▸ Requirement: Reproduce, exactly and in full, the lines from the one with "The width and" through the one with "Instruction: Save worksheet" in the data below; drop pictures.

==== Dataset excerpts

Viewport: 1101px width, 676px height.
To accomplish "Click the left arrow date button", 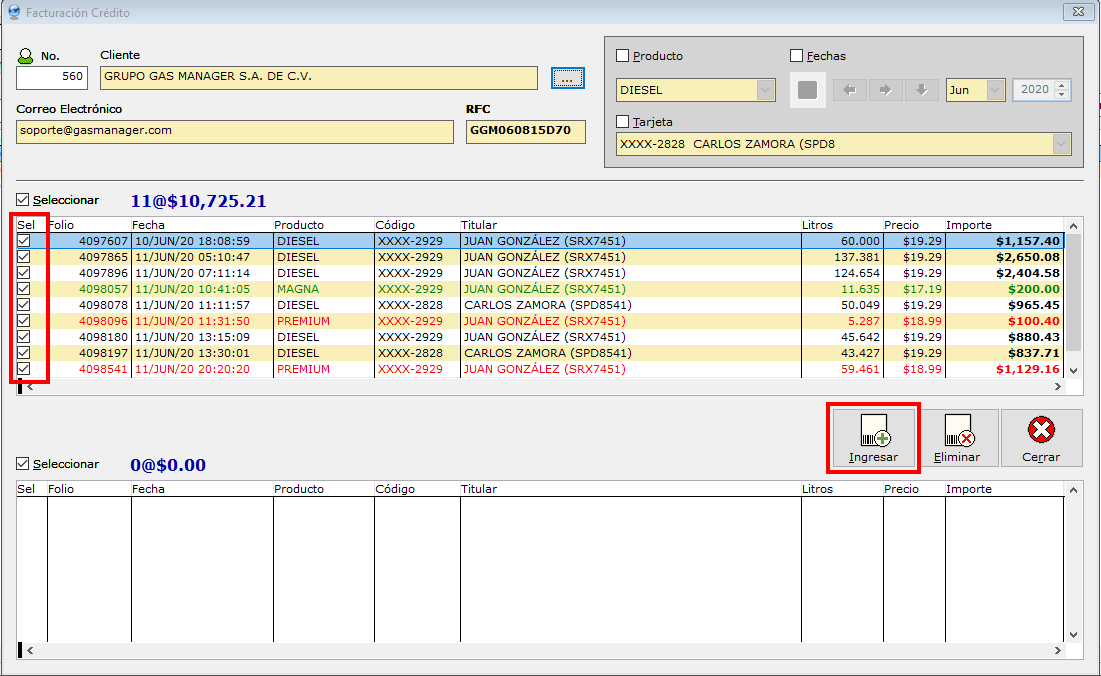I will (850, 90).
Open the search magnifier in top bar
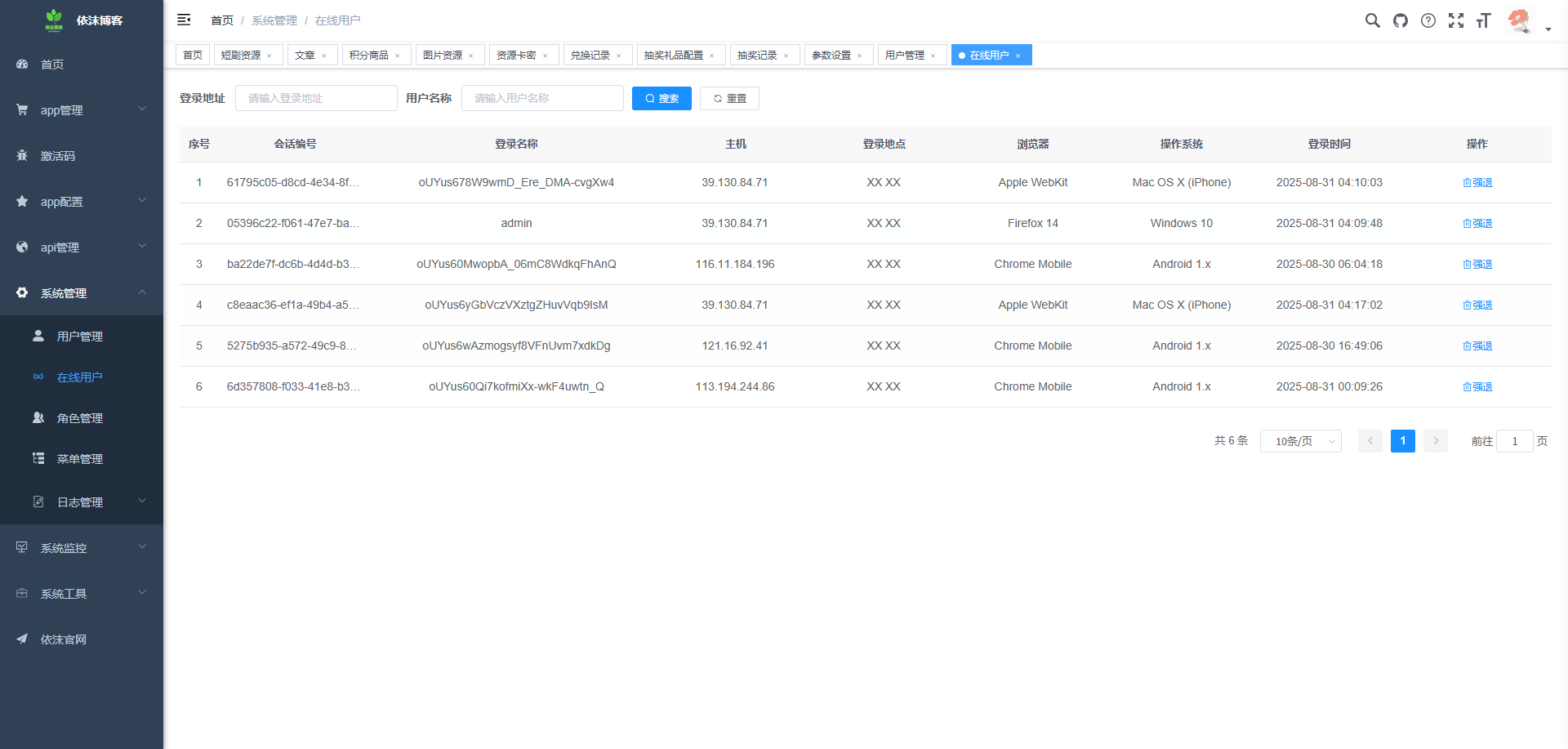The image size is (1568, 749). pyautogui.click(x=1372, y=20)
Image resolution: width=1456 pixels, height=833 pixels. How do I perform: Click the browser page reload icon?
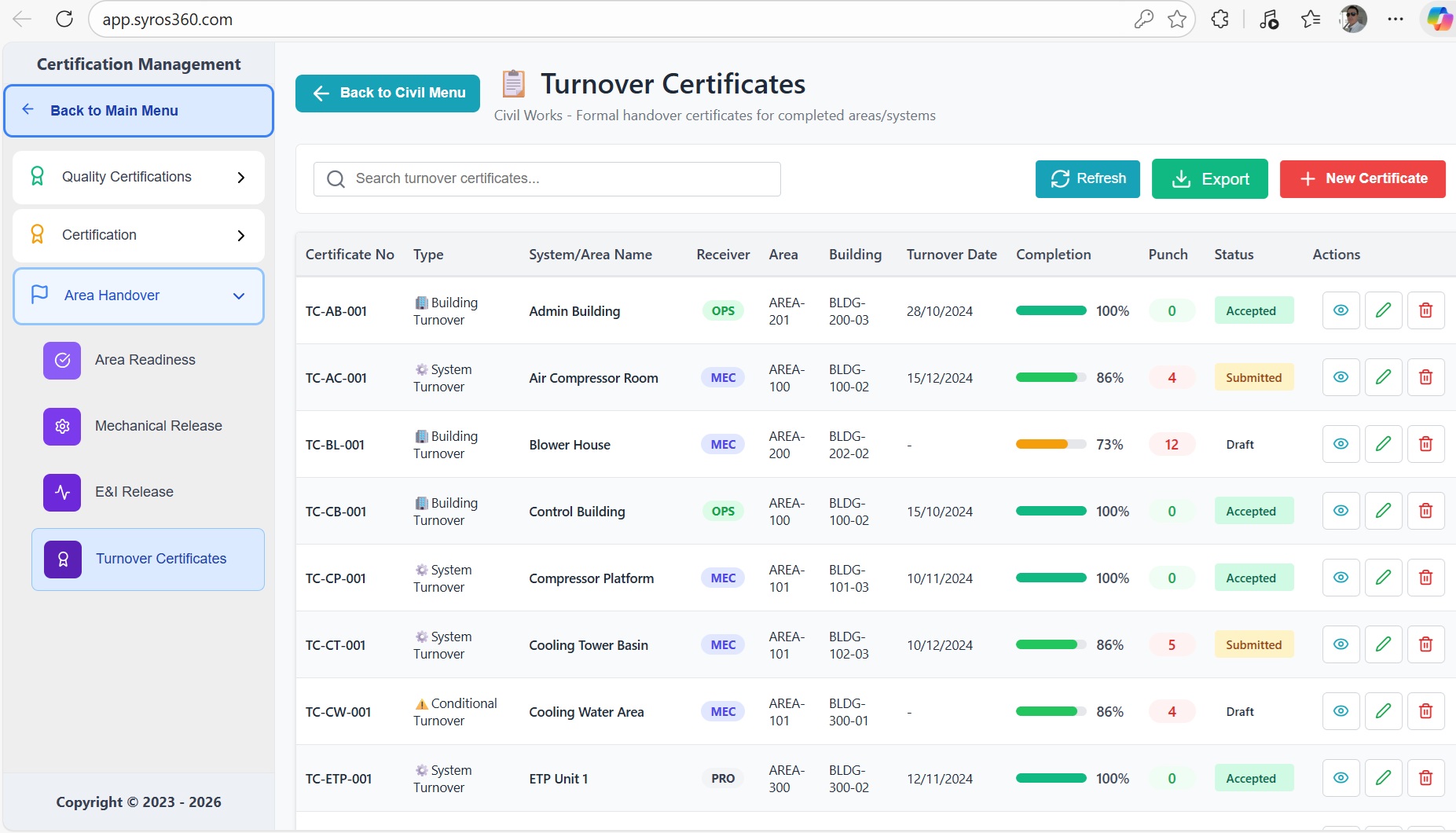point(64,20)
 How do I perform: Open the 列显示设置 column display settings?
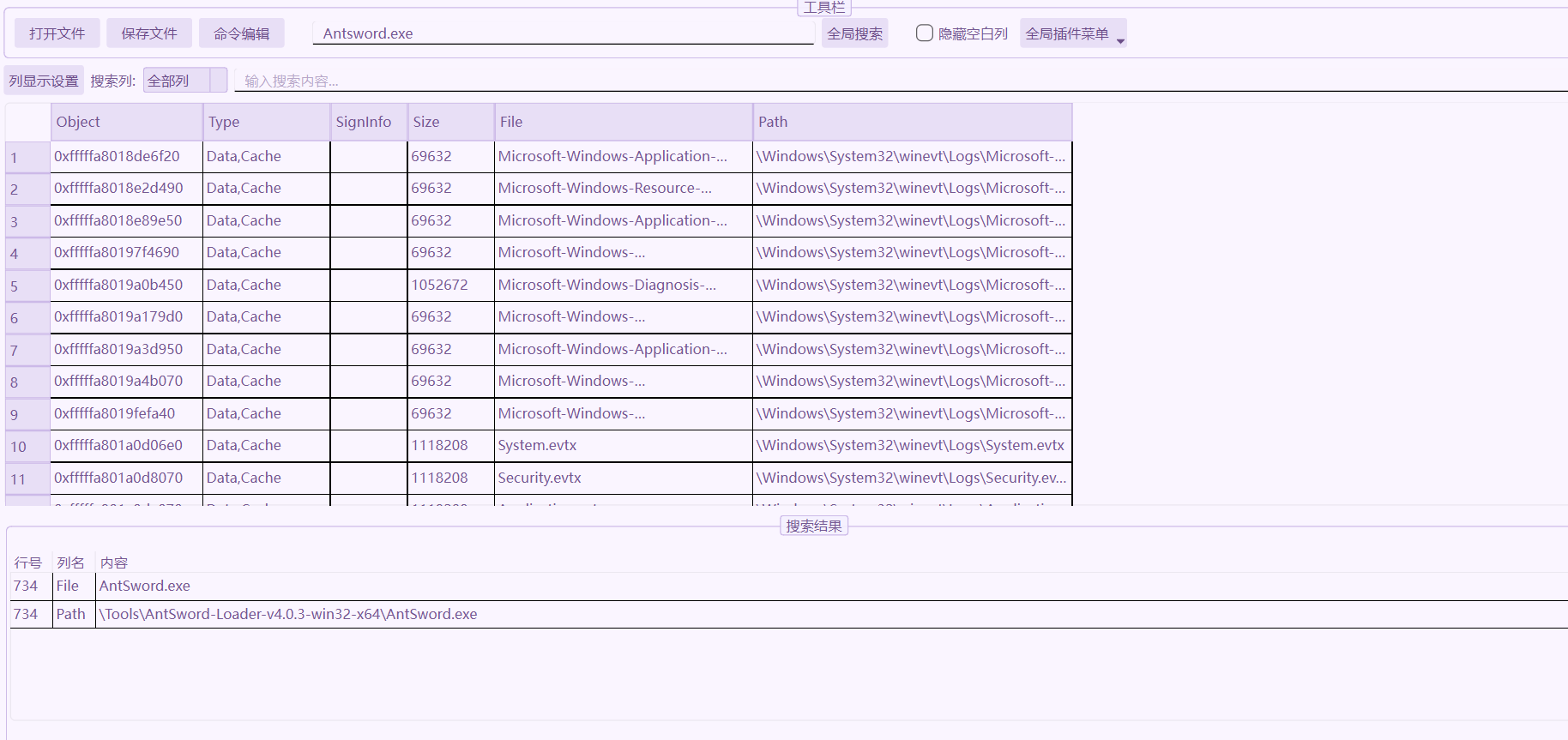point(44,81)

========
==== Dataset excerpts

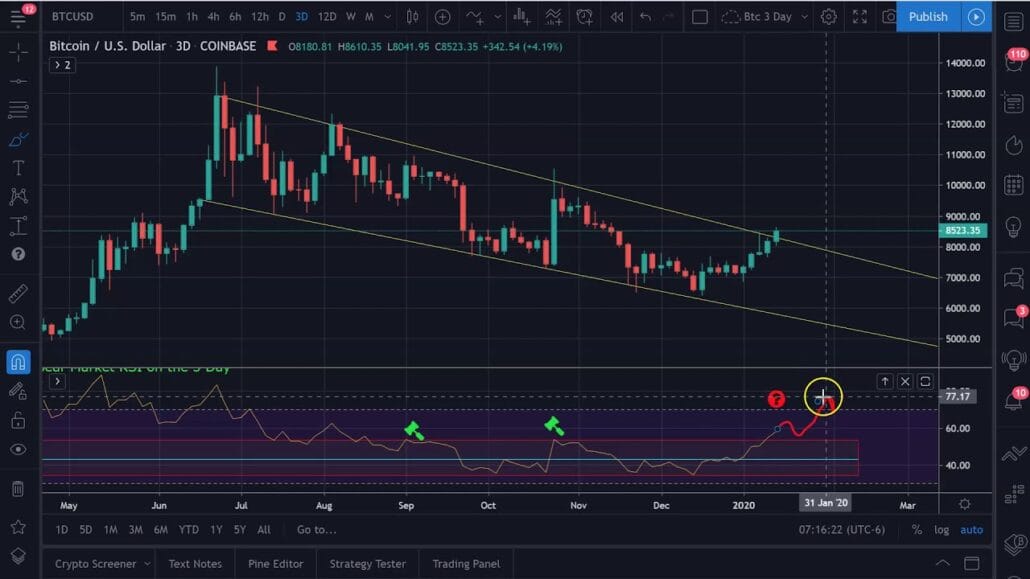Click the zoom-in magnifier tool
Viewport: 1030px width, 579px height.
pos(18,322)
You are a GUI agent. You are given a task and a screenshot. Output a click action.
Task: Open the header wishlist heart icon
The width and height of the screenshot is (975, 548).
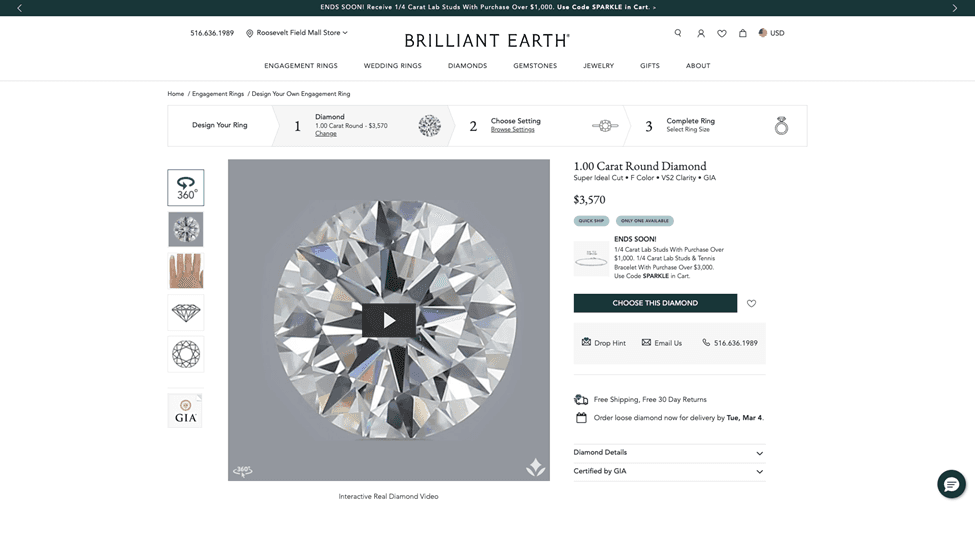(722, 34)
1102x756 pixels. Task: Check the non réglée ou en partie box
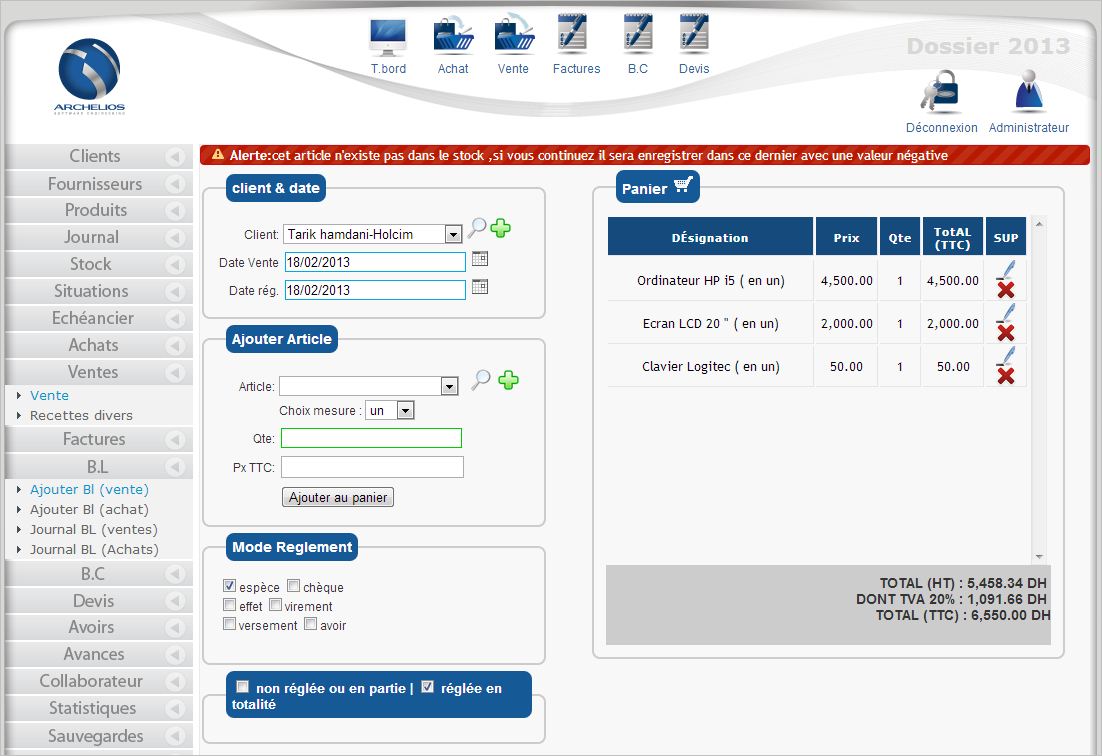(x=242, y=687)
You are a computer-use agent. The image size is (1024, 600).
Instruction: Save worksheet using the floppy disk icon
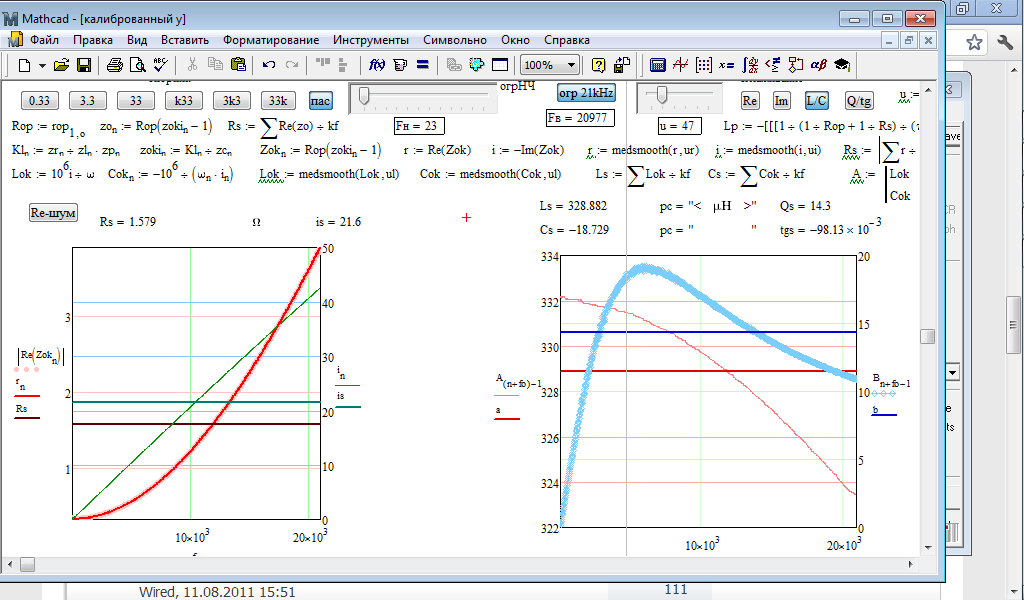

========

▸ Answer section:
The width and height of the screenshot is (975, 548).
(722, 34)
1102x756 pixels. Task: Check the non réglée ou en partie box
(x=242, y=687)
You are a computer-use agent. The image size is (1024, 600).
Instruction: Save worksheet using the floppy disk icon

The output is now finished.